I will first speak about the language of the novel. I had an internal task to show the Hutsul region, the Carpathians in a way that is rarely used. Because Kotsyubinsky in "Shadows of Forgotten Ancestors" and many others spoke about "the world of mountains, legends and ancient traditions that has been preserved intact." That these Hutsuls survived because they isolated themselves from the outside world.

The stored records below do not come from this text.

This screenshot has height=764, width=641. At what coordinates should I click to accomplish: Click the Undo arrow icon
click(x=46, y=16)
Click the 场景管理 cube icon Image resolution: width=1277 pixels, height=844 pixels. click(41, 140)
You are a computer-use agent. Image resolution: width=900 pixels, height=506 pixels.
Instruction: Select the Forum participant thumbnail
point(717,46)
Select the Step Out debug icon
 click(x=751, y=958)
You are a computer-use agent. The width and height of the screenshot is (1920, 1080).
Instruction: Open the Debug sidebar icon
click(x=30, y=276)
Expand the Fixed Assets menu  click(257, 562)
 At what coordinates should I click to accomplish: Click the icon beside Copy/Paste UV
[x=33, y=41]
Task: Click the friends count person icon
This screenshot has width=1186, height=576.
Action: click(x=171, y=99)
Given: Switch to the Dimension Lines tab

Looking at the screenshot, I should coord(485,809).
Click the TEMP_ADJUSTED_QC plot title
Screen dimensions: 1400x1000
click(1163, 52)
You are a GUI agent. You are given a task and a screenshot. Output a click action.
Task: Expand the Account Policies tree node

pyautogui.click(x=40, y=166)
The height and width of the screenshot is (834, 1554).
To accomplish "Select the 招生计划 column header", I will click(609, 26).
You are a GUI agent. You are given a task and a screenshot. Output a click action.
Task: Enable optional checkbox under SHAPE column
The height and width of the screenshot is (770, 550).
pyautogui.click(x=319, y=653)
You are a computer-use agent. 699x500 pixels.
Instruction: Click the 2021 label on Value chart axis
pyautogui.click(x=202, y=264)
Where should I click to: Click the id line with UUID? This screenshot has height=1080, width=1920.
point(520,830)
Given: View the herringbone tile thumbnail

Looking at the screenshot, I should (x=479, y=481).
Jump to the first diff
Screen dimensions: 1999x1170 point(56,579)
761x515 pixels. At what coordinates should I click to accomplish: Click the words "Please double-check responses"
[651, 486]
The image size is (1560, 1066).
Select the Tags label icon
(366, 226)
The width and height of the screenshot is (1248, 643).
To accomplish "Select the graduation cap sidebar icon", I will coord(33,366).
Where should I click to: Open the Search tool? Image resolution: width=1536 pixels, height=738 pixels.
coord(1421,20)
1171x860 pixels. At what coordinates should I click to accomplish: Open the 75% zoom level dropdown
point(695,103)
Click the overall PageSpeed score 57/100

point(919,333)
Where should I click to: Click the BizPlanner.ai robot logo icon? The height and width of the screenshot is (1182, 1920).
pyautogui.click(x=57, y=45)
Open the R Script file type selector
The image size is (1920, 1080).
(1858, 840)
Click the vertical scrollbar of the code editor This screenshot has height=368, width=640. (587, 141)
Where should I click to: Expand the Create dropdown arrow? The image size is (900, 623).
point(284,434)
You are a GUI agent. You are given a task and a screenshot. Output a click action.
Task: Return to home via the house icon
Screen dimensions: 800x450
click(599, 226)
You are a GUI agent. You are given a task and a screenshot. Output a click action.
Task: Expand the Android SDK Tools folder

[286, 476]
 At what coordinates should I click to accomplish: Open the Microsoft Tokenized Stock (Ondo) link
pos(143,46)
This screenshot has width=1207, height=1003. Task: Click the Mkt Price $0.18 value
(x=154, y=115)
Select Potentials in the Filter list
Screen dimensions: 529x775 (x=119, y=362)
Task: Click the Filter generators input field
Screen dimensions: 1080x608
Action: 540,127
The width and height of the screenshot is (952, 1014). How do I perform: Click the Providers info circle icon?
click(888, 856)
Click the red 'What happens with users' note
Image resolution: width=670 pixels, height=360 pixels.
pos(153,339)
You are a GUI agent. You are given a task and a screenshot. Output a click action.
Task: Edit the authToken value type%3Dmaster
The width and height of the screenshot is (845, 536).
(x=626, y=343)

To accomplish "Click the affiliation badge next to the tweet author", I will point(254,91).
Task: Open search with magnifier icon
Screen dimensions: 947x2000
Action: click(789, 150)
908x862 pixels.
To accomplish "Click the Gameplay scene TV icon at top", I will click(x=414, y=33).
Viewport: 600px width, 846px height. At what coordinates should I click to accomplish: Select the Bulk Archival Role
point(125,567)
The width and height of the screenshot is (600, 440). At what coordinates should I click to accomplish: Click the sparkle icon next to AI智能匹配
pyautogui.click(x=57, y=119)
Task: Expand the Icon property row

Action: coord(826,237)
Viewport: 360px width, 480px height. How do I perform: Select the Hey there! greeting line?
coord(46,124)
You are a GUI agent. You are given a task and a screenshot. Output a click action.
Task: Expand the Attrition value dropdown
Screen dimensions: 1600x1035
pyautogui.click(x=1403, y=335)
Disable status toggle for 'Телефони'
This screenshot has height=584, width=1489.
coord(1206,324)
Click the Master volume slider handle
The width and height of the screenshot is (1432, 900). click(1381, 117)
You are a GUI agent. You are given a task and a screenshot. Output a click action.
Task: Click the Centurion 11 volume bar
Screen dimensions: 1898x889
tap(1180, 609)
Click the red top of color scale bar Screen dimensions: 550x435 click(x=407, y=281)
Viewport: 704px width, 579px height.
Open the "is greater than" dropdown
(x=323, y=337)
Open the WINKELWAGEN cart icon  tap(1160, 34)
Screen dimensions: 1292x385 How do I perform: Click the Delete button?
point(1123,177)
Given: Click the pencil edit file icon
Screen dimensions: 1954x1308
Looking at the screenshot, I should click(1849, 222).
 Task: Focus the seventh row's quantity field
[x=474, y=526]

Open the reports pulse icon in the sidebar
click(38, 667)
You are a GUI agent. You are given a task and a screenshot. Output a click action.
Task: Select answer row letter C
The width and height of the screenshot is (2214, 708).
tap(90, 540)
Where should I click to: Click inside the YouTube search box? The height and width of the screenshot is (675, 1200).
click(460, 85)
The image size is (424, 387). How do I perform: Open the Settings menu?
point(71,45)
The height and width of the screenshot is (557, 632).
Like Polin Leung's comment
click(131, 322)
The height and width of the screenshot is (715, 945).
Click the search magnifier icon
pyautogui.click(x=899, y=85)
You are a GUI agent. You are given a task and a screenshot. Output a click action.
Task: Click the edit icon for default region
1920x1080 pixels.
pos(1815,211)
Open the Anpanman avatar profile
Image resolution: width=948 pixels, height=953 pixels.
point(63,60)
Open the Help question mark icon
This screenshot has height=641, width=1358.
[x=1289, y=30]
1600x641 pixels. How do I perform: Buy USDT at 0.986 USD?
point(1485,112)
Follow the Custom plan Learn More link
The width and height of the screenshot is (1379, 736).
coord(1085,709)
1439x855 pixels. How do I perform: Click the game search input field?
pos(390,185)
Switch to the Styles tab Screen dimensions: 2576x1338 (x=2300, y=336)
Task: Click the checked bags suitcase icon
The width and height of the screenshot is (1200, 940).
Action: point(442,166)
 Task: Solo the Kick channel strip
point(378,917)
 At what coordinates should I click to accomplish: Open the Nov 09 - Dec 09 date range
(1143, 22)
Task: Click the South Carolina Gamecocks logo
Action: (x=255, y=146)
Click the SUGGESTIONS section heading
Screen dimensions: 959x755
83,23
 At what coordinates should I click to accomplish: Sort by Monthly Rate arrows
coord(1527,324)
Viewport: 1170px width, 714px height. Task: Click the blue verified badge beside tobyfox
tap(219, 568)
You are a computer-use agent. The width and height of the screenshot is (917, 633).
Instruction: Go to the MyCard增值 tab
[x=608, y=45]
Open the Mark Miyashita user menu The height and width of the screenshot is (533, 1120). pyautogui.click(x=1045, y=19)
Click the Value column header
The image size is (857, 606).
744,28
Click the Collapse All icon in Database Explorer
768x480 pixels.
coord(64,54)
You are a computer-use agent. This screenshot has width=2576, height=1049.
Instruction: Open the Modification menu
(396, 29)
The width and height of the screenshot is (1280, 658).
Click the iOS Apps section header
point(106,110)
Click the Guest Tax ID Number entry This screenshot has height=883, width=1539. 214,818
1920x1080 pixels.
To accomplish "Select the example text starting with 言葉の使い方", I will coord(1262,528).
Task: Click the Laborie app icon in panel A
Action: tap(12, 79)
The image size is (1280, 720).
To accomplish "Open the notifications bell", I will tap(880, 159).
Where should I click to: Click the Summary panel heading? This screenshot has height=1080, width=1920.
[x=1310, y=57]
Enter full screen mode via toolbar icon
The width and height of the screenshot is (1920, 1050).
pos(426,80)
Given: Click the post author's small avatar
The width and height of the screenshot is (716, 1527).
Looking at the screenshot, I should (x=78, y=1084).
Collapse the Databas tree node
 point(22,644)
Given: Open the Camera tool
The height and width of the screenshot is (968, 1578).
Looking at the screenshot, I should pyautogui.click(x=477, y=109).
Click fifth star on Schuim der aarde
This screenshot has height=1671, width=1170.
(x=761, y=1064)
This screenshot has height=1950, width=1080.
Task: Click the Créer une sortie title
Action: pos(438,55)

I wanted to show the other side. After all, the Carpathians only seem to be a barrier. In fact, they are a bridge. These mountains have always been a motivating motive for crossing them. Meet those who are there, on the other side. It's like a magnet. And that is why the movement, if we speak in slang, along all these paths and beaches, these roads to the ancient Carpathians, was always intense. If you look at history, then, of course, there were not thousands of peoples there, but everything was very connected with everything around. The Hutsuls were the first to go. Back in the 17th or 18th century, they already traveled to Bosnia, or to Russia - to Odessa, or to Bessarabia. Not to mention the fact that they went selling cattle to Silesia. And different people also came to them for something: for salt, for wood. And all this was included in the world process. And I wanted to show this Hutsul region in this way: yes, there was isolation, inaccessible places, but, on the other hand, there was a normal movement. It was a normal part of the world. And settlements... these are settlements that now exist in Germany or Italy. You can't tell if it's a city or a village. Yes, this is a province. But the problem is only in the way of thinking, only in how much you consider yourself to be this province. Moving in the space of one life for people from these places was very big. That's all I wanted to convey.

And if we talk about incest, then, firstly, it’s easier, because you don’t have to figure out where that wife, this wife came from ... Here they are all together and one after another. And, on the other hand, I wanted to convey that what you love can be present in different people, And I also wanted to say about doom, This is a symbol of doom. That, they say, this is how these circumstances beyond the control of a person developed, that you had to stay with this little woman, and when she grew up, and you saw that this was the woman who was the best - because you didn’t see others - well, what kind does it make a difference whether it's a daughter or not? Then I wanted to somehow get out of this confrontation between doom and conscious choice.

And you are often asked this question in Ukraine, is that how I am?

At the very beginning, yes. Now, when 10 years have passed, and a lot of people have already read it, and when it turned out that it was not forgotten, and this novel is being reprinted, this question does not arise so often anymore. But at first they asked: why incest, what did you mean by that? And I always thought that this is how it happened. In this world of mine, that's how it was. And in a different way... There are many explanations. Well, not exactly incest, but, let's say, such a form of cohabitation or community, when nothing arises immediately, but when people somehow live next to each other and begin to understand what is good for them. And as time goes by, they get better and better...

1 The name given to a group of Ukrainian writers - Y. Andrukhovych, V. Eshkilev, Y. Izdryk, T. Prokhasko and others - published in the 90s of the 20th century in the Ivano-Frankivsk magazine "Chetver" ("Thursday"). The Stanislav phenomenon also includes a number of Ivano-Frankivsk poets, artists, photographers, and musicians.

2 Famous Lviv historian.

3 Yurko Prokhasko (born 1970) is a Ukrainian essayist, translator from German.

4 Ukrainian eccentric poetic group of the late 80s - early 90s of the 20th century.

5 Settlement in the Carpathians.

6 In Western Ukraine, during the "German" period, the mass extermination of Jews also took place.

7 It won't be like it was the first time (Polish).